A l'ouverture le lendemain (8h) je suis la, mais les douaniers ont moins pnctuels qu'a la fermeture et arrivent au compte goutte. Ce n'est que vers 10h qu'ils sont tous efficaces. Alors que je remplis un papier, de l'autre cote du fleuve qui marque la frontiere (l'Amou-Darya), une explosion retentit. Tout le monde regarde, un panache de fumee s'eleve sur la rive d'en face. Une mine qui vient de sauter, m'explique-t-on. Morbide 14 juillet...

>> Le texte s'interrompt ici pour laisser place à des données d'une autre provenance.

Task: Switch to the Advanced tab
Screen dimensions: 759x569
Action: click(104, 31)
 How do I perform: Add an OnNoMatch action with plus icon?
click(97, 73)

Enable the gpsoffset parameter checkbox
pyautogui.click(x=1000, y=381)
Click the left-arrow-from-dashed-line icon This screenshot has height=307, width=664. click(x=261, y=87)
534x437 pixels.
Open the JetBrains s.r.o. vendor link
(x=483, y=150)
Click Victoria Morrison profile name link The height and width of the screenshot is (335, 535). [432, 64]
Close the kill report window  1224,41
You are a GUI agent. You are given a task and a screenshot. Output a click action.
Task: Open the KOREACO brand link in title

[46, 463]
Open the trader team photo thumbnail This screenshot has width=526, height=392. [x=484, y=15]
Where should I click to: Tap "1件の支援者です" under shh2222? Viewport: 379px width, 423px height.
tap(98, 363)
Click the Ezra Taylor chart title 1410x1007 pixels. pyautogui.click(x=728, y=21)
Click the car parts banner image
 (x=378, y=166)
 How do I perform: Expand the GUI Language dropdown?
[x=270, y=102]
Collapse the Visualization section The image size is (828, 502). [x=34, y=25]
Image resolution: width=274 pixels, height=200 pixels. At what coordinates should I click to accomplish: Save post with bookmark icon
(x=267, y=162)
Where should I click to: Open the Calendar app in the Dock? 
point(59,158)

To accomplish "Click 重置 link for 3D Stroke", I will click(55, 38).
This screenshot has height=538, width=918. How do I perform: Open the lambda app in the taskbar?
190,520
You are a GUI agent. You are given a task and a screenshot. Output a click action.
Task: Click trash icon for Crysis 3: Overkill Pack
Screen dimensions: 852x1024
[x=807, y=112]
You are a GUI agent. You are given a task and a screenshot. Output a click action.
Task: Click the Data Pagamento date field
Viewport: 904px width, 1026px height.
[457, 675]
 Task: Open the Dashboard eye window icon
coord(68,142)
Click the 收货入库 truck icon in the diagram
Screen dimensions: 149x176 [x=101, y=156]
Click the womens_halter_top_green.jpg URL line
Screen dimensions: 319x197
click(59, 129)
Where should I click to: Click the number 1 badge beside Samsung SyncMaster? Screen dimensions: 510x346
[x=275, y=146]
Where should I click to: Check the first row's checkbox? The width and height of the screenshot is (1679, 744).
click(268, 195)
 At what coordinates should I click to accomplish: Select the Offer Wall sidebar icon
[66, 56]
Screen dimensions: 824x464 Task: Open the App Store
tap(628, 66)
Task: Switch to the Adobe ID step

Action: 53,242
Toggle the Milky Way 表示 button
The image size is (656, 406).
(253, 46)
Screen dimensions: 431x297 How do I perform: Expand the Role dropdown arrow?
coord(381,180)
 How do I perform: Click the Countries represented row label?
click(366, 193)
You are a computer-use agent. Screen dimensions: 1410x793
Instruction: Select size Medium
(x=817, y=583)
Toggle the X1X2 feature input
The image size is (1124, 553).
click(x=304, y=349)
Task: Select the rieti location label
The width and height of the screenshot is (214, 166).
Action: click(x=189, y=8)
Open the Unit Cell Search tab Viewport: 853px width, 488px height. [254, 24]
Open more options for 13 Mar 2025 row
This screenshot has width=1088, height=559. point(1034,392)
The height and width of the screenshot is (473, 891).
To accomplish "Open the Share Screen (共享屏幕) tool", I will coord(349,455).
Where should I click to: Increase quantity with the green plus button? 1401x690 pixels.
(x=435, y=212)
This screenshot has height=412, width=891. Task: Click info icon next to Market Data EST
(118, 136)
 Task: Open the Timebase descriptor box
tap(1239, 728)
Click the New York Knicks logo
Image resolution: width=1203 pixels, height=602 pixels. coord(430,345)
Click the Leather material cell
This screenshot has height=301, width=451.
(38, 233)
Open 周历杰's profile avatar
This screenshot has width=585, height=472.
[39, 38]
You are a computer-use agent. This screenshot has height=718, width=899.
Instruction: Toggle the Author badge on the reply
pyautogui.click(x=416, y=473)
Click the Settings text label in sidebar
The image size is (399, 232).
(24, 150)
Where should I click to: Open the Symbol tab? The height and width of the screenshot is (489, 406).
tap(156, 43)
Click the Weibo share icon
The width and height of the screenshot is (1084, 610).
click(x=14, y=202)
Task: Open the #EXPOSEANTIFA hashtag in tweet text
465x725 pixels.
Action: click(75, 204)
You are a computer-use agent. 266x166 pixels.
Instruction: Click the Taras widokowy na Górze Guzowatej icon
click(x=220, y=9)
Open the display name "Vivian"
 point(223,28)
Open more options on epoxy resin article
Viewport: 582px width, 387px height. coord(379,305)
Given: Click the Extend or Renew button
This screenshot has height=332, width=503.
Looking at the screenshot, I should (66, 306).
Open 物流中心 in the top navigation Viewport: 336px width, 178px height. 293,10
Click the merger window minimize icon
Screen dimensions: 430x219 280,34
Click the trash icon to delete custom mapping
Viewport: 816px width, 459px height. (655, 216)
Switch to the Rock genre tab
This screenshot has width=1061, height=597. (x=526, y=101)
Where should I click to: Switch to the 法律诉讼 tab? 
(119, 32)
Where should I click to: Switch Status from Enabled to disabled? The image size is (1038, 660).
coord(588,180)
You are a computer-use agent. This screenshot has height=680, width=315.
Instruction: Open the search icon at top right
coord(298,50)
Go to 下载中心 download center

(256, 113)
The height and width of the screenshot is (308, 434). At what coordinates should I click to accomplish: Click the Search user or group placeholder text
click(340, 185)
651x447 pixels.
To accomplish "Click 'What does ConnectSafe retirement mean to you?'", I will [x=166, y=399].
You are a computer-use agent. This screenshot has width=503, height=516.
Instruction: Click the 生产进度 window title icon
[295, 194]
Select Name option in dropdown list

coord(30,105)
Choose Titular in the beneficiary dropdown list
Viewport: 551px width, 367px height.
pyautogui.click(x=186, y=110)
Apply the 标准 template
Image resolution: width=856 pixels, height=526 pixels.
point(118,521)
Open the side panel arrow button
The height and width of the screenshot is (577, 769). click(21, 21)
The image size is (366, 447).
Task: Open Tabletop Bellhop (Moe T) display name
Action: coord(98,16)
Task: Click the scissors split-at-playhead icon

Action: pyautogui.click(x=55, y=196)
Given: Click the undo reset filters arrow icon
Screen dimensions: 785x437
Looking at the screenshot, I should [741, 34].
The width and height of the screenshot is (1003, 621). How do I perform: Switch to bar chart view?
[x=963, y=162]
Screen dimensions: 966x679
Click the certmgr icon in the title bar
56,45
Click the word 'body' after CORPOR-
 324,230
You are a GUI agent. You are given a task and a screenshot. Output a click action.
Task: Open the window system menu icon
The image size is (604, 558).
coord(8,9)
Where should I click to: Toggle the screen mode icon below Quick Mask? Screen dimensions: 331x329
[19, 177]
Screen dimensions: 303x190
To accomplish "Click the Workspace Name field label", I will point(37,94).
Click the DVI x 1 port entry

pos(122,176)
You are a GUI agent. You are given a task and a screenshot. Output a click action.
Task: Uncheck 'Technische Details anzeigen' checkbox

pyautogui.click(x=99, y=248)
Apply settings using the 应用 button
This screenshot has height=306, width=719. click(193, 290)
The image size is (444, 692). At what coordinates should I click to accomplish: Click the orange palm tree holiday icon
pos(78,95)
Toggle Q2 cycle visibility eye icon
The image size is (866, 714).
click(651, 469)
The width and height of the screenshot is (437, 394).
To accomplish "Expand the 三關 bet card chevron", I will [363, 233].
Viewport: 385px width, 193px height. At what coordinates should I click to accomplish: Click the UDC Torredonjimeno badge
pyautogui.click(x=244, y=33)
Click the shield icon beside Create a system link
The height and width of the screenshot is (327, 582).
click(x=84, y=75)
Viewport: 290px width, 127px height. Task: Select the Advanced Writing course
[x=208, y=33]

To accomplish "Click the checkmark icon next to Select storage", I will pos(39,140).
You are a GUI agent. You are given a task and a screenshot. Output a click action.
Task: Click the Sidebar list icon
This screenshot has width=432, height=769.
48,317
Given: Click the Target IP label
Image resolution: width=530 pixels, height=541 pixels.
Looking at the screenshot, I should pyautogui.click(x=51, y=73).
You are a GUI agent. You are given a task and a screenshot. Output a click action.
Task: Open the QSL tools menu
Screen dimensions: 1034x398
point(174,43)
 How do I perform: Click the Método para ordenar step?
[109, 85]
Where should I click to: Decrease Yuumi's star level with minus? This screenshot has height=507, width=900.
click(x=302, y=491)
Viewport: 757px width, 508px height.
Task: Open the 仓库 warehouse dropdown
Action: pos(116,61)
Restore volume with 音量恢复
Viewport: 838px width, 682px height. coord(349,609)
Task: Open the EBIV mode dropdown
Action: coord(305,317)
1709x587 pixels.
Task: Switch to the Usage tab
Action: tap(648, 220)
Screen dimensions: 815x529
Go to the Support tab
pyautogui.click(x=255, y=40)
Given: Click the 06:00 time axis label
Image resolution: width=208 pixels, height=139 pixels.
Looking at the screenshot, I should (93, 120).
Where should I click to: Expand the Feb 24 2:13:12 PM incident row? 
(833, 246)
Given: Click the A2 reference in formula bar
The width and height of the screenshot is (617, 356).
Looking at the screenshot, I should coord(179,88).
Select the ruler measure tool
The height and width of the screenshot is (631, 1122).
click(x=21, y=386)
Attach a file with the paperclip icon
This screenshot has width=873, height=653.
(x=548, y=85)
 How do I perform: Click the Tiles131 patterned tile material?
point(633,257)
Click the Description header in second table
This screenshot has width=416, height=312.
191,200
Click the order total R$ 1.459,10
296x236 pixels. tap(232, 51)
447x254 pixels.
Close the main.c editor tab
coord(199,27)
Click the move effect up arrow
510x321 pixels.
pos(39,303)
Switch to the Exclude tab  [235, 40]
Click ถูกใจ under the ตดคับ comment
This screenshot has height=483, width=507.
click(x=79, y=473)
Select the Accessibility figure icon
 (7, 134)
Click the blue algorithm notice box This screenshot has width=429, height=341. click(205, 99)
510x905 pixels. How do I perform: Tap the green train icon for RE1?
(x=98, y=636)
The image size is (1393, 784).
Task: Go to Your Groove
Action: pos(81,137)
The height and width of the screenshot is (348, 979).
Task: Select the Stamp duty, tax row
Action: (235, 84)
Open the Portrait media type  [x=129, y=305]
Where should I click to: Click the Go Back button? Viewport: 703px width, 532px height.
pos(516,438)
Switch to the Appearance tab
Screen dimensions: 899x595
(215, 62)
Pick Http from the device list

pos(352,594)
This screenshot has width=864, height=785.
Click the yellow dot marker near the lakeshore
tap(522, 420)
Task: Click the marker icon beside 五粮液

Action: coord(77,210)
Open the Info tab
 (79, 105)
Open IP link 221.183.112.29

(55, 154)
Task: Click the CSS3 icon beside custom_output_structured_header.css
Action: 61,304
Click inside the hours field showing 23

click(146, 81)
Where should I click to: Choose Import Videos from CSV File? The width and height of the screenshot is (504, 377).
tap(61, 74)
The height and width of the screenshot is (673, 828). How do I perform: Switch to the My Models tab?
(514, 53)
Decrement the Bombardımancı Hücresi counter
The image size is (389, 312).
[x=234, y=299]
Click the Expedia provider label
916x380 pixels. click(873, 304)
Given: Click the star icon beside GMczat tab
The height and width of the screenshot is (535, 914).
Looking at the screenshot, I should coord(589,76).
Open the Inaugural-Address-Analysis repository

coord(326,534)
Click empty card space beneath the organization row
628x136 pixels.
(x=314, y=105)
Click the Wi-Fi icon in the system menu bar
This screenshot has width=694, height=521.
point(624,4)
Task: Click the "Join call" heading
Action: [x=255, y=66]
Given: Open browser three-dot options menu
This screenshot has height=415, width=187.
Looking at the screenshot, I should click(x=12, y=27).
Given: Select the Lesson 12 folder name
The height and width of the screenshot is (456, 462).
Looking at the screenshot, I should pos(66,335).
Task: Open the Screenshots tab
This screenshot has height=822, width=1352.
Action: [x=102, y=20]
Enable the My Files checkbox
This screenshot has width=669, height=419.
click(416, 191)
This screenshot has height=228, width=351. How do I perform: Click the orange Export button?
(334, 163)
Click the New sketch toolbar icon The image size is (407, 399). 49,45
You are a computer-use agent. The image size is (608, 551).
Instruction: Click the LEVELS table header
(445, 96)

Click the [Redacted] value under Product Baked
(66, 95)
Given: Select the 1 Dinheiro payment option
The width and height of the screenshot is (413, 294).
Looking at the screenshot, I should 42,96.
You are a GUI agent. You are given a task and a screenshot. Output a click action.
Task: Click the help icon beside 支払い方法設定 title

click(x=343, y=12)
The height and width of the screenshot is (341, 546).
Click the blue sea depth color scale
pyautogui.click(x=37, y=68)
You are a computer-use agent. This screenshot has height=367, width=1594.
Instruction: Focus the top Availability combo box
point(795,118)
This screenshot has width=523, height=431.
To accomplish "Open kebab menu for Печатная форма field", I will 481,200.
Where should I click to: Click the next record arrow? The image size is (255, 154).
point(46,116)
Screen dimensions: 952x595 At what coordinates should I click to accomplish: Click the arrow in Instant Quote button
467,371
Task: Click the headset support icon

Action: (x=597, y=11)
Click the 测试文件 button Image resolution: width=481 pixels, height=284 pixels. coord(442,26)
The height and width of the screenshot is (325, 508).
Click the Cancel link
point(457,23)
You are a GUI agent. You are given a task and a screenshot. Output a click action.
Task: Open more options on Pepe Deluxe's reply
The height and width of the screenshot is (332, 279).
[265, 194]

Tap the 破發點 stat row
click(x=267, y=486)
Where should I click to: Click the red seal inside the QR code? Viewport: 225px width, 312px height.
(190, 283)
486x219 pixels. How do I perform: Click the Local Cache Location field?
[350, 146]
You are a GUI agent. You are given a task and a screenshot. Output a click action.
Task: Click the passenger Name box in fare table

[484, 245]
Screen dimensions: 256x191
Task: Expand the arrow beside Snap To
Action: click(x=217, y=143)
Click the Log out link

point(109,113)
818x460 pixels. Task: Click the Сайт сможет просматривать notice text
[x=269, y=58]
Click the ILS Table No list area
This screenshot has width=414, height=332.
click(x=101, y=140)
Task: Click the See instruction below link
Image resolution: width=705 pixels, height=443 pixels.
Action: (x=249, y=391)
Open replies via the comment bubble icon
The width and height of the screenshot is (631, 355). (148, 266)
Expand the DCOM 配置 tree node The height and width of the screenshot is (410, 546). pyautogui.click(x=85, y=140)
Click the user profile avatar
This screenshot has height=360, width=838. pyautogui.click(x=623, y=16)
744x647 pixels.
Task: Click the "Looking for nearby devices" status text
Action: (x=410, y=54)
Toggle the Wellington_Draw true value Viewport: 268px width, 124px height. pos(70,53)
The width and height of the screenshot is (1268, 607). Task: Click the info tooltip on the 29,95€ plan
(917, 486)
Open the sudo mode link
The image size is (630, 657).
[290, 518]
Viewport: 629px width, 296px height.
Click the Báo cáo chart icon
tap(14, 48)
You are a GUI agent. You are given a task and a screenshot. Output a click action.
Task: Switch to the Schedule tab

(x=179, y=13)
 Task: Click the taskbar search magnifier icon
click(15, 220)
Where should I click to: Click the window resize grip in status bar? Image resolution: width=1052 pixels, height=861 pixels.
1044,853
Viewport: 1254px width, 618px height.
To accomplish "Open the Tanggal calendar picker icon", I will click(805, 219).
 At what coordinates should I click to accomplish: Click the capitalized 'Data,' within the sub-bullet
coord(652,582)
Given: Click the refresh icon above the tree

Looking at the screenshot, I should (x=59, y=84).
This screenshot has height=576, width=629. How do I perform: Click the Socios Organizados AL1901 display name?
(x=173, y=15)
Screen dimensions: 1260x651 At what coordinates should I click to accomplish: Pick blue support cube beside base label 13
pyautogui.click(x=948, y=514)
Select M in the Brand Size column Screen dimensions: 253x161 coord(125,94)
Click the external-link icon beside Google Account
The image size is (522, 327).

Les douaniers afghans mettent moins de temps a faire leur boulot mais m'expliquent qu'il me manque un papier m'autorisant a conduire mon vehicule en Afghanistan, papier sans lequel ils refusent de prendre la responsabilite de me laisser passer. Ce papier, ils me le montrent, c'est l'ambassade afghane a Tachkent qui le delivre; or ladite ambassade m'a delivre mon visa en sachant que j'y allais a moto et ne m'ont rien donne du tout. Le mec au courant devait etre en vacances. Un douanier afghan repere mon visa ouzbek multi-entrees et me dit que je peux donc retourner a Tachkent recuperer le papier. Ben voyons. J'opte pour l'autre solution, laisser la moto au poste et essayer d'avoir le papier a Kaboul.
Un couple d'australiens qui passait par-la m'offre genereusement de monter dans leur voiture et de m'amener a Mazar-e Charif, ou je prends un taxi pour Kaboul. J'arrive juste a temps pour assister a la fin de la petite fete du 14 juillet dans le jardin de l'ambassade.
A Kaboul, je reste deux semaines a me reposer, loge dans la guest house des anciens collegues de Ronan, qui avait travaille la pendant un an en 2007. Il ya une douche, je peux faire laver mes vetements, les repas sont prepares tous les jours... ca faisant longtemps que j'avais pas eu autant de confort.
Je passe quelques jours au debut a faire le tour des ministeres et de l'ambassade de France, mais l'enlevement de deux francais vers le 18 juillet n'ont pas arrange mes affaires. J'abandonne la partie, je ressortirai donc par la ou je suis venu avant l'expiration de mon visa ouzbek (1er aout), pour aller au Tadjikistan.